_What you need to do_: What follows is a set of records; repeat all of them exactly.

_Material provided_:
=====

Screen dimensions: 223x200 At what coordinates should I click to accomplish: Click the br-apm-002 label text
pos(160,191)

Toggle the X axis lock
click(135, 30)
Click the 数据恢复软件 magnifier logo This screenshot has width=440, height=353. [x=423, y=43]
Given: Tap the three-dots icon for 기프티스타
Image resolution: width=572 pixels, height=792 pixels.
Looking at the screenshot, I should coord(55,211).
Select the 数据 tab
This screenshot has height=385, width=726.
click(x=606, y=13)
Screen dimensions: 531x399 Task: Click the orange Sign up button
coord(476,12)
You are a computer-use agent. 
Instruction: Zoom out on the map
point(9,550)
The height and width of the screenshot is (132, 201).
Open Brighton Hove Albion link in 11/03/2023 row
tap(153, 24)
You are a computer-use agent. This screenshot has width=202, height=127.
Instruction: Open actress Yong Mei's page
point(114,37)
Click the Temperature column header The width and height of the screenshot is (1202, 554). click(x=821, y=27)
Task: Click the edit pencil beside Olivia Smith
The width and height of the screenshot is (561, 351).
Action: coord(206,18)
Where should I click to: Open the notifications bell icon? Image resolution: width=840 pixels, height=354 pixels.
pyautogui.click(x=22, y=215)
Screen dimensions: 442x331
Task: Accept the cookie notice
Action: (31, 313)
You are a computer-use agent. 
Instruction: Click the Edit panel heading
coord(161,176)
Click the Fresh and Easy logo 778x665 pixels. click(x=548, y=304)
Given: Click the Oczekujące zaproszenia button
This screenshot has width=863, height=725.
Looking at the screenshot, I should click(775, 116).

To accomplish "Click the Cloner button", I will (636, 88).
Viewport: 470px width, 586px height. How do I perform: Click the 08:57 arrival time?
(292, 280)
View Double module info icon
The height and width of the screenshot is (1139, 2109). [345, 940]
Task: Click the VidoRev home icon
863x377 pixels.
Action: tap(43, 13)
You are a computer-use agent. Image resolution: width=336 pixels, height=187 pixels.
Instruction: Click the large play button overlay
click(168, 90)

=====

_Written solution_:
Screen dimensions: 223x200 At what coordinates should I click to accomplish: Click the br-apm-002 label text
pos(160,191)

Toggle the X axis lock
click(135, 30)
Click the 数据恢复软件 magnifier logo This screenshot has width=440, height=353. [x=423, y=43]
Given: Tap the three-dots icon for 기프티스타
Image resolution: width=572 pixels, height=792 pixels.
Looking at the screenshot, I should coord(55,211).
Select the 数据 tab
This screenshot has height=385, width=726.
click(x=606, y=13)
Screen dimensions: 531x399 Task: Click the orange Sign up button
coord(476,12)
You are a computer-use agent. 
Instruction: Zoom out on the map
point(9,550)
The height and width of the screenshot is (132, 201).
Open Brighton Hove Albion link in 11/03/2023 row
tap(153, 24)
You are a computer-use agent. This screenshot has width=202, height=127.
Instruction: Open actress Yong Mei's page
point(114,37)
Click the Temperature column header The width and height of the screenshot is (1202, 554). click(x=821, y=27)
Task: Click the edit pencil beside Olivia Smith
The width and height of the screenshot is (561, 351).
Action: coord(206,18)
Where should I click to: Open the notifications bell icon? Image resolution: width=840 pixels, height=354 pixels.
pyautogui.click(x=22, y=215)
Screen dimensions: 442x331
Task: Accept the cookie notice
Action: (31, 313)
You are a computer-use agent. 
Instruction: Click the Edit panel heading
coord(161,176)
Click the Fresh and Easy logo 778x665 pixels. click(x=548, y=304)
Given: Click the Oczekujące zaproszenia button
This screenshot has width=863, height=725.
Looking at the screenshot, I should click(775, 116).

To accomplish "Click the Cloner button", I will (636, 88).
Viewport: 470px width, 586px height. How do I perform: Click the 08:57 arrival time?
(292, 280)
View Double module info icon
The height and width of the screenshot is (1139, 2109). [345, 940]
Task: Click the VidoRev home icon
863x377 pixels.
Action: tap(43, 13)
You are a computer-use agent. Image resolution: width=336 pixels, height=187 pixels.
Instruction: Click the large play button overlay
click(168, 90)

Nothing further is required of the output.